June 12, 2006

What Makes a High School Great ? & How to Make High Schools Great for All Students ?

Congratulations to those students, the staff and administration, highlighted in the Newsweek May 8th issue, “What Makes a High School Great.”

It is no easy task to be a nationally recognized high performing school. I was thrilled to find the first sub-heading was titled Creating Good Citizens, though it didn’t erase my disgust and outrage stemmed from reading Time Magazine’s “Drop Out Nation”. More than 500,000 students will drop out this year alone.

When you read the article, ask yourself: Will I get caught up reading the scores and wanting to know what school made the list? Shouldn't we focus on the the How,and not the Who.

http://www.msnbc.msn.com/id/12532668/site/newsweek/

http://www.time.com/time/archive/preview/0,10987,1181646,00.html

Do we risk becoming complacent as we read about great schools? We know they are the minority. In many unfortunate ways the majority of schools are failing. American youths are suffering from a lack of funding, poorly trained teachers, an inadequate number of teachers and diminishing access to curriculum that encompasses subject-matter beyond basic math and reading. It is our responsibility to give the same or similar opportunities to every student that these students featured in Newsweek are receiving.
When will policy makers, school administrators start looking for the positive deviances among these schools and start offering positive reform strategies?
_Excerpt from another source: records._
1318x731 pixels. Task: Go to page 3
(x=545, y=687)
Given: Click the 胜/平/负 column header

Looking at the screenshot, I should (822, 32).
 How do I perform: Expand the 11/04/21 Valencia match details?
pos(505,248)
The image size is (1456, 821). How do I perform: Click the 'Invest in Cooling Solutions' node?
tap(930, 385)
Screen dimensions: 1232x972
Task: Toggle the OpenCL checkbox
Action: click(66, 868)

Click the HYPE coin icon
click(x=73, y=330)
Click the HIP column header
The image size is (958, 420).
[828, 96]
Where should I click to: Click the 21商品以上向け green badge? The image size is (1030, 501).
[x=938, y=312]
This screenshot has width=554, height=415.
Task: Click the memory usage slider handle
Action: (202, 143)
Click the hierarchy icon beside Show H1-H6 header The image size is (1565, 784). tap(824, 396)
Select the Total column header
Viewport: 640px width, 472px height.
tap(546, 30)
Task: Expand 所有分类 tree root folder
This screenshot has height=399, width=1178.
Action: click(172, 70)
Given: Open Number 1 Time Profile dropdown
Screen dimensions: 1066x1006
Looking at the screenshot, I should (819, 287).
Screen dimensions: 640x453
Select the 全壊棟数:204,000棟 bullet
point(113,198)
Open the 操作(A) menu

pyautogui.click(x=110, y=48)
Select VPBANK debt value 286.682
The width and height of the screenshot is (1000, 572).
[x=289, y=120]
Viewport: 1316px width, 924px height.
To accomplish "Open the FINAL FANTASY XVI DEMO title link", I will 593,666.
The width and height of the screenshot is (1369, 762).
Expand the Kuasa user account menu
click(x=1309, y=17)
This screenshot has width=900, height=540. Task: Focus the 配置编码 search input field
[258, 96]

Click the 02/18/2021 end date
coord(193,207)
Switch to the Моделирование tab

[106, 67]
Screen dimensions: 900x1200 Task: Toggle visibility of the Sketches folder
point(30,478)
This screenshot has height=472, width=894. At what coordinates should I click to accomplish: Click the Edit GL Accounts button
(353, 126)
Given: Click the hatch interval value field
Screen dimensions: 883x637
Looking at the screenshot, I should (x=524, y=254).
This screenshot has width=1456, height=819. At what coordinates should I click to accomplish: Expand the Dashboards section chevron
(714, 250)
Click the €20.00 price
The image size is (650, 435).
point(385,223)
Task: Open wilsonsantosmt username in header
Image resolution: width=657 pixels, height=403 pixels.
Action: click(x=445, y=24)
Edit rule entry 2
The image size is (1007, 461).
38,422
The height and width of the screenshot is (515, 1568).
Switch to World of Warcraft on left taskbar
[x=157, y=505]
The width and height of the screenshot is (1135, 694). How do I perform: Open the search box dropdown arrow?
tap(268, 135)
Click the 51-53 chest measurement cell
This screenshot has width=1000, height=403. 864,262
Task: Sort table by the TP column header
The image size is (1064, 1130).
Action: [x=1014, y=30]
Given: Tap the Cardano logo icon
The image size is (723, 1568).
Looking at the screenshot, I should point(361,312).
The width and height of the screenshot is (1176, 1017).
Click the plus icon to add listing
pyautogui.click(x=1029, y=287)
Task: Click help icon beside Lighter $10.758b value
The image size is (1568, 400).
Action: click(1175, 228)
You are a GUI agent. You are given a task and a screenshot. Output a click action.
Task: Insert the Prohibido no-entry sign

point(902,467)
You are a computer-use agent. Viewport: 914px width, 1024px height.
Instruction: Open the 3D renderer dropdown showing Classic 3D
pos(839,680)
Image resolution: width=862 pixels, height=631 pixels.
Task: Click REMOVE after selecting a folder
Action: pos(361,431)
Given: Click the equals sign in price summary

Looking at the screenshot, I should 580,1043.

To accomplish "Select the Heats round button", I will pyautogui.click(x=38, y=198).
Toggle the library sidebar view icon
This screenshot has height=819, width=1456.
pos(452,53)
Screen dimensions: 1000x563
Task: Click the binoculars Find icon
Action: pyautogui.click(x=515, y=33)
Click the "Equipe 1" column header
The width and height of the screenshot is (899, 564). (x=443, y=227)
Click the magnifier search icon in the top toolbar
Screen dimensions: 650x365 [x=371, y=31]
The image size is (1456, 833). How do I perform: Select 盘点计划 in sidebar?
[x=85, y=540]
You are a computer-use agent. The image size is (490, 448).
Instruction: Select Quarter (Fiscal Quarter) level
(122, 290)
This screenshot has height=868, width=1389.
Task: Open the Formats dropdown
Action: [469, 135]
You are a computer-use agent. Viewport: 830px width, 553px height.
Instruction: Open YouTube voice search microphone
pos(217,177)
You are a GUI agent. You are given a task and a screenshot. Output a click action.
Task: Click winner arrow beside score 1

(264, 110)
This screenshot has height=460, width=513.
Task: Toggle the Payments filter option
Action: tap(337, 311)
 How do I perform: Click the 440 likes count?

Apparently reform initiatives including Gates, New School Ventures and the Carnie Corporation of New York are thinking beyond the test scores and asking: “… are we really preparing kids for citizenship?"

There are three main questions that echo in my mind:
1) Do we not owe it to ourselves to highlight positive deviances and try to replicate them?
2) Where is the support for those schools that have not been funded by a reform initiative?
3) What can the parents do whose students’ schools have not benefited from a multi million dollar reform investment?

The Civic Mission of School addresses this issue. With researched based data, they have mounted a campaign to educate policy makers, teachers and administrators about the 6 promising practices approaches to civic learning:
*Instruction in history, law, and government
*Guided discussion of civic and social issues
*Active learning experience such service-learning
*Civic related extracurricular activities
*Simulations of democratic practices and procedures
*Participation in school governance

There is a data bank that teachers can post their lessons and share best practices. Please teachers, get the word out! Share what works, what motivates and engages and inspires your students: http://www.civicmissionofschools.org/

How can parents get more involved? A Gates funded grassroots coalition called Stand Up is advocating parents, teachers, community members stand up and demand people recognize the crisis in education. http://www.standup.org/

Stand Up's mission is to:
*Give parents the tools they need to get their kids the education they deserve.
*Mobilize all Americans to engage in the solution and demand policies that help all students succeed.
*Ensure students receive the support they need to graduate from high school ready for college, work, and citizenship

The Newsweek article is a great example of what good the mass media can do to help highlight positive examples. In order to build on this momentum it is important for us to continue to push education as a primary issue for our local, state and federal policy maker.

We cannot just ask them hard questions. We need to offer positive alternatives and creative answers that address the crisis we have in our education system in America.